Different Battery Types Discharge at Different Rates
If you’ve paid attention to the kind of batteries your different devices use and how often they seem to run down when left off the charger for too long, you’ve likely noticed that not all batteries are created equal.
While all batteries suffer from self-discharge as a fundamental side effect of their design and, you know, obeying the physical laws that govern the universe, the rate at which they discharge is significantly different. Here are some common rechargeable battery types and how quickly they discharge.
Battery Type | Self-Discharge Rate Per Month |
Lithium-Ion | 2-3% |
Nickel-Metal Hydride (NiMH) | 25-30% |
Low-Discharge Nickel-Metal Hydride | 0.25-0.50% |
Nickel-Cadmium (Ni-Cad) | 15-20% |
Lead-Acid | 4-6% |
Lithium-ion batteries are the kind of batteries most of us have the most frequent experience with. That’s the kind of batteries used in smartphones, smartwatches, tablets, laptop computers, and a wide variety of other consumer electronics like drones, action cameras, Bluetooth speakers, and so on. They’re also the kind of batteries found in electric vehicles.
Nickel-metal hydride (NiMH) batteries are rarely used in portable consumer electronics these days but are used frequently in power tools as they cost less than lithium-ion batteries.
While the self-discharge rate of NiMH batteries is high, there is a variation of called low-discharge NiMH. The discharge rate is as low as 0.25-0.50% per month but is used primarily in small rechargeable batteries. The popular line of Eneloop rechargeable batteries from Panasonic is perhaps the most widely used example of low-discharge NiMH.
Nickel Cadmium (Ni-Cad) batteries are an older technology, now improved upon by NiMH, that was the original portable rechargeable battery type. While the discharge rate was better than NiMH, Ni-Cad suffers from a memory effect and requires more maintenance than NiMH and lithium-ion batteries, making it a less preferred battery type today.
Lead-acid batteries aren’t used in portable devices because of their high weight and safety issues stemming from the sulfuric acid bath the lead electrodes sit in. The lead-based design ensures even small lead-acid batteries weigh as much as a modest dumbbell which makes them impractical for anything but stationary applications.

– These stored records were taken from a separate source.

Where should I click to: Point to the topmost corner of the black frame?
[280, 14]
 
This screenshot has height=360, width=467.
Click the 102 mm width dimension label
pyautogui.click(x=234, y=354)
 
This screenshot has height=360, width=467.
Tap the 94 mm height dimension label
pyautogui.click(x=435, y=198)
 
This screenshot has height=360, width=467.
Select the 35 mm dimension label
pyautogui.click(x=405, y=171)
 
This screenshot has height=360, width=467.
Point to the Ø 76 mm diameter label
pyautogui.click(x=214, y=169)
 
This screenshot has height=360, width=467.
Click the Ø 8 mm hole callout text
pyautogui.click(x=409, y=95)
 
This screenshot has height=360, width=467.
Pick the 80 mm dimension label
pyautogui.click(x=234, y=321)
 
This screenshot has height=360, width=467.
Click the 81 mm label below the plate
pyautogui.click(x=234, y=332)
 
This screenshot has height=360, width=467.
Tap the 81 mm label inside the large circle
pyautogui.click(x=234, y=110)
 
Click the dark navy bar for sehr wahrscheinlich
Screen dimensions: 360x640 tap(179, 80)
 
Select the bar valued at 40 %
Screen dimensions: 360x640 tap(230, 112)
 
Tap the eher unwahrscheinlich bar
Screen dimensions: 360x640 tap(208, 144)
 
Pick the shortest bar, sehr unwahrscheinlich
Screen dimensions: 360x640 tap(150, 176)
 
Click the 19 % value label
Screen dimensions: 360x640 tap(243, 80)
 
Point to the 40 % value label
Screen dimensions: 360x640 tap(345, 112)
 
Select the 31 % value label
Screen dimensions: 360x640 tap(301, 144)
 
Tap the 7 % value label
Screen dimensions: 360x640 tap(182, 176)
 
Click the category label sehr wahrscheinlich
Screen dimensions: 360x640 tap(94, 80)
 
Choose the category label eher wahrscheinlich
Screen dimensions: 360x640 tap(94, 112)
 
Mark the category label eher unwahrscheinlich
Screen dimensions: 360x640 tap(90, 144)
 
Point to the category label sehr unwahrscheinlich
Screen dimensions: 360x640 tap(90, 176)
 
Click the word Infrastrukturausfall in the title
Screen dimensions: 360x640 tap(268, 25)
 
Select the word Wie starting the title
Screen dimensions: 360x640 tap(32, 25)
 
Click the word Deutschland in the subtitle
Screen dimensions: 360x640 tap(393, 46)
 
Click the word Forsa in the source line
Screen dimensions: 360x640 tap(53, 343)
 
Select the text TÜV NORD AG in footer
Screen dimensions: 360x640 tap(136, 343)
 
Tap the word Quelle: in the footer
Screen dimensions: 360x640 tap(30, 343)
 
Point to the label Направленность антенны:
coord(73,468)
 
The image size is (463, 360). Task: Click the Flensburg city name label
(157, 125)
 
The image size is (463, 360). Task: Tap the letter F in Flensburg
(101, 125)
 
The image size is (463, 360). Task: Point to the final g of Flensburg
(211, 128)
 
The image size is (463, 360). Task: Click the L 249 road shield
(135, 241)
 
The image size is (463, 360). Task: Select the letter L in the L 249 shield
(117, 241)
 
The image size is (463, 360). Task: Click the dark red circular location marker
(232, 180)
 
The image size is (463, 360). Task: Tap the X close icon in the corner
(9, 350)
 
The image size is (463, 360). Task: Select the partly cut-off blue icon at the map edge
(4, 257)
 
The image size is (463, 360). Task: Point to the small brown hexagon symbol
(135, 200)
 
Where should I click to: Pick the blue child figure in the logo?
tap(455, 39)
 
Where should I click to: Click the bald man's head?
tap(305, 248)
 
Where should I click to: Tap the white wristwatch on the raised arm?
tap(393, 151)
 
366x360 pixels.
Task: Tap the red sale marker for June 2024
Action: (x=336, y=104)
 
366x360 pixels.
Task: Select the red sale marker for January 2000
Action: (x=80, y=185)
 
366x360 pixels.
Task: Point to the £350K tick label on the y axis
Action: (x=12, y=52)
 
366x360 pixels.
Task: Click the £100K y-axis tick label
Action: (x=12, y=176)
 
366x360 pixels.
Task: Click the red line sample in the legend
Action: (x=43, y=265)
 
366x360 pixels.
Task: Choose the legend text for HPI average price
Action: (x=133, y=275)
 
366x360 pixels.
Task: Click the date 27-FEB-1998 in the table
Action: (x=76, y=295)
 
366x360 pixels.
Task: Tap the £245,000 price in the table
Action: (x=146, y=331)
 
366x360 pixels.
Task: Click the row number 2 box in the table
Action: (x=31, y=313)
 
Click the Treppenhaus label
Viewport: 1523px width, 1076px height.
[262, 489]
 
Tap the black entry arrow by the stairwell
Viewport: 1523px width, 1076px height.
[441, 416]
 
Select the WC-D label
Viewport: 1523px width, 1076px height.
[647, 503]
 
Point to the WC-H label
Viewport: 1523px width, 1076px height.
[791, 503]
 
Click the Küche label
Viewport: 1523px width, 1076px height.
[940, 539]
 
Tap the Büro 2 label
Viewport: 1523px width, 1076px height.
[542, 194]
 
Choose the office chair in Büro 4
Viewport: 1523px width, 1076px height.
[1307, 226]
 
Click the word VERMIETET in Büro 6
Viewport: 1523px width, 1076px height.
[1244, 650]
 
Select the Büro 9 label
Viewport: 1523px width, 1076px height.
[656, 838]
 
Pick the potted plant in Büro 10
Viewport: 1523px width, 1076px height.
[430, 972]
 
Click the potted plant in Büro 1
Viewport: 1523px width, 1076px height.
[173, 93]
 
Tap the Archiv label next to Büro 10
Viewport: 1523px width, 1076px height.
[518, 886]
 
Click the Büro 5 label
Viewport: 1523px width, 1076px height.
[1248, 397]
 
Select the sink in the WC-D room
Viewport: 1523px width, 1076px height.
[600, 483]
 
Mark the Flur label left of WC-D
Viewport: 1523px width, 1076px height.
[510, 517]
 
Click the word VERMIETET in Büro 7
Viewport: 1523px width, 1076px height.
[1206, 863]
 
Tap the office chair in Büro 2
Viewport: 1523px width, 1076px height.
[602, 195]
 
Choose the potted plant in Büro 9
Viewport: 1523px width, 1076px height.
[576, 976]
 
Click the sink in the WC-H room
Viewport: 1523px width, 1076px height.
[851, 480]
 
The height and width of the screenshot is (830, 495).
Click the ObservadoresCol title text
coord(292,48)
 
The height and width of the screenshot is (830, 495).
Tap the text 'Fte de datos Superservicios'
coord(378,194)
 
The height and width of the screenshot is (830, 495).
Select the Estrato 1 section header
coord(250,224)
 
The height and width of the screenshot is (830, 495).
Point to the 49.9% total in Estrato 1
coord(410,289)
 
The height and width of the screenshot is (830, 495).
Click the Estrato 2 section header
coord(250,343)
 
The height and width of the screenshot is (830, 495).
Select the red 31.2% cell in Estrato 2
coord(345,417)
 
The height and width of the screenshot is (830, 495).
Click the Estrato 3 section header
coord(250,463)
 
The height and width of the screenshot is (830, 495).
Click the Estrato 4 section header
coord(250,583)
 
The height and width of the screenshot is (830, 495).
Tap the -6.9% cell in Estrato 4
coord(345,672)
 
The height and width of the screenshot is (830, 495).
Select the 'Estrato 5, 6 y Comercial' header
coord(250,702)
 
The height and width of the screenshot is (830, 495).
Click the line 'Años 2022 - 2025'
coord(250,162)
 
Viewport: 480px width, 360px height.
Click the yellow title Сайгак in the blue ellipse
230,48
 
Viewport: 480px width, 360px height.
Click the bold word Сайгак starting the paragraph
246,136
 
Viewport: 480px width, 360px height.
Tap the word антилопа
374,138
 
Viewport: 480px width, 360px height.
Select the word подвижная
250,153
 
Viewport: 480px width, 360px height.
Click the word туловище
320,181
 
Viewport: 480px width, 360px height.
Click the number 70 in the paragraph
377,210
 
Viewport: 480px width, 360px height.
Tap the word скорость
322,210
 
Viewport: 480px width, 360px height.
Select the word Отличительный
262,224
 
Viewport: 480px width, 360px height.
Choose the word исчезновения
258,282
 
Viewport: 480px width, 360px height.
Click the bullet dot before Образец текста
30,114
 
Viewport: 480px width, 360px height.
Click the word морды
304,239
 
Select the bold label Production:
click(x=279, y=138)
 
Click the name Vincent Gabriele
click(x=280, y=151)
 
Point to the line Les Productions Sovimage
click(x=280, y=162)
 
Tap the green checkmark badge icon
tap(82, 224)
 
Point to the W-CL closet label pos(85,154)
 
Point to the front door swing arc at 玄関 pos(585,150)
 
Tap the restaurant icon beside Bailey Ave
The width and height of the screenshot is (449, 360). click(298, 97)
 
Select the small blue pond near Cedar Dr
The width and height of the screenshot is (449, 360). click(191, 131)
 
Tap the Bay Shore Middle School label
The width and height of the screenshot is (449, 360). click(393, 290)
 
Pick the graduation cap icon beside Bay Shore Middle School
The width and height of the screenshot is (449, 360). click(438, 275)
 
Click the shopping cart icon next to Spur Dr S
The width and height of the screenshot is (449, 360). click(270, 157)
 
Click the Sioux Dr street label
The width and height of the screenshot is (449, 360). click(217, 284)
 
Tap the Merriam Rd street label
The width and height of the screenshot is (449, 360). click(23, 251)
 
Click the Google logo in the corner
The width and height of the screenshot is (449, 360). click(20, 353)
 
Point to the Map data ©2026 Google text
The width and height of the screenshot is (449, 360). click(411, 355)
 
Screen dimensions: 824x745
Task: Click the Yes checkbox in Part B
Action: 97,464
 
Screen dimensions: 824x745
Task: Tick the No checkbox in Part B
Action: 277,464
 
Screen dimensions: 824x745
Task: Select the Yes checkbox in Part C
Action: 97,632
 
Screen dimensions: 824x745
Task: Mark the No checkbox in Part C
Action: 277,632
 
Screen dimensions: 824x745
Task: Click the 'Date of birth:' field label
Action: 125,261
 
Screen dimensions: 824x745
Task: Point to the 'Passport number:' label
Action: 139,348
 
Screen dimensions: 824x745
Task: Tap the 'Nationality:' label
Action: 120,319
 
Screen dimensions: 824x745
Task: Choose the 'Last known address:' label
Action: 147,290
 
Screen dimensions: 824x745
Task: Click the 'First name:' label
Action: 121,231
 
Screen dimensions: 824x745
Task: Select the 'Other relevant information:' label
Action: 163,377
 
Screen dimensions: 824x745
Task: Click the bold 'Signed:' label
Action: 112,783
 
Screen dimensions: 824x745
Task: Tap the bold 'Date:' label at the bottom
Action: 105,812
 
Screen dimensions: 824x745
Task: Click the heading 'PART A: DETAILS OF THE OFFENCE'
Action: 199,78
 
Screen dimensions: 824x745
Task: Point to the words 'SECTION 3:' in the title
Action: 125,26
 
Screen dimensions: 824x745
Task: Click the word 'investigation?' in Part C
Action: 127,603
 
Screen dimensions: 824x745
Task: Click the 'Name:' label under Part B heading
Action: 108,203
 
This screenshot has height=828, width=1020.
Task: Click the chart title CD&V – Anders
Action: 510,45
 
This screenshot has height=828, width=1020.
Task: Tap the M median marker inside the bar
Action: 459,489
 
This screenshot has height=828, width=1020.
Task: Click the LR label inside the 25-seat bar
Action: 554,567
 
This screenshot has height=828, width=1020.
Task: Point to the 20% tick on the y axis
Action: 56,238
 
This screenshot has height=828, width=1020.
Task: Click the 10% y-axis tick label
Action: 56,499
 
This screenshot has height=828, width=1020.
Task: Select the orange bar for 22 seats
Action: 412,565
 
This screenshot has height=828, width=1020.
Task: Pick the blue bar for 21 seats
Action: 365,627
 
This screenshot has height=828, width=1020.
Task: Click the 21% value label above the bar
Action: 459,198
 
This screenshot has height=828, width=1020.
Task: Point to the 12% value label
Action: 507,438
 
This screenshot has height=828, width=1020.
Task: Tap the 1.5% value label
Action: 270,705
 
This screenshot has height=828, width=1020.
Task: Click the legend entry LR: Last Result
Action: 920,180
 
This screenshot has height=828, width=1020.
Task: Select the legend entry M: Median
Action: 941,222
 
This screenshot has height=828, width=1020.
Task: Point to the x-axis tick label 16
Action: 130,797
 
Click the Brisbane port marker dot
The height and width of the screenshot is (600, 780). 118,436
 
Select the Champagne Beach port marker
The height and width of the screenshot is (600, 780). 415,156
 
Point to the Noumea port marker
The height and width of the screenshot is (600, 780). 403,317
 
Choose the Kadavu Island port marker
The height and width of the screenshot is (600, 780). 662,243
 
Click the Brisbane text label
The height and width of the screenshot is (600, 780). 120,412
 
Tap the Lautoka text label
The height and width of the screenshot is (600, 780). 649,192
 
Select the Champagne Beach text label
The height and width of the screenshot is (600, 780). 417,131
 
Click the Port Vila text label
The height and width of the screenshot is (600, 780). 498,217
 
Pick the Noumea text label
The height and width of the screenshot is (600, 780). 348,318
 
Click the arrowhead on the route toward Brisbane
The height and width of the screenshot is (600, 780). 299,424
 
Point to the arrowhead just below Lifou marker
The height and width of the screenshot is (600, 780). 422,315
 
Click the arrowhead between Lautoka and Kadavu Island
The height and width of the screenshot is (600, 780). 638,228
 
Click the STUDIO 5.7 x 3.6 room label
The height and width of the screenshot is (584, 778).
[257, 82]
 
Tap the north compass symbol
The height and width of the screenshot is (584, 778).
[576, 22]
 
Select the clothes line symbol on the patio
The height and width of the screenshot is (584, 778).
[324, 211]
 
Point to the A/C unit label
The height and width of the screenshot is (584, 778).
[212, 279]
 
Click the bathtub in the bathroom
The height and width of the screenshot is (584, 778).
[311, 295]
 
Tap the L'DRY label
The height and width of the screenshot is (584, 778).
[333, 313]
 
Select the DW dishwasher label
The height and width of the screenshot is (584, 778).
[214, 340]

The majority of lead-acid batteries are used for things like automotive starters, off-grid power storage such as you’d use with solar panels and uninterruptable power supplies for computers and other equipment.
How to Slow Battery Self-Discharge
You can’t fully stop batteries from discharging, but you can do one simple thing across all battery types to lower the discharge rate: keep them cool.
Whether you’re trying to keep a lithium-ion or NiMH battery topped off longer, do your best to keep the battery cool.
Cool within reason, of course. Don’t put your batteries in the freezer (condensation issues taking them in and out of the freezer can cause serious problems for the advanced internal circuitry found in modern rechargeable batteries), but do everything you can to avoid heat.
To do so, you might consider charging and storing your power tool batteries in your cool basement instead of leaving them out in your sweltering detached garage. You’ll also want to keep electronics out of hot cars and store them in the coolest part of your home if they won’t be in use for a while.
If your batteries are discharging rapidly enough that you practically need to leave them on the charger to ensure they are ready to use when you need them, then it’s time to replace them. Batteries degrade over time, even with the best of care, and if a battery is no longer properly holding a charge, it should be recycled and replaced.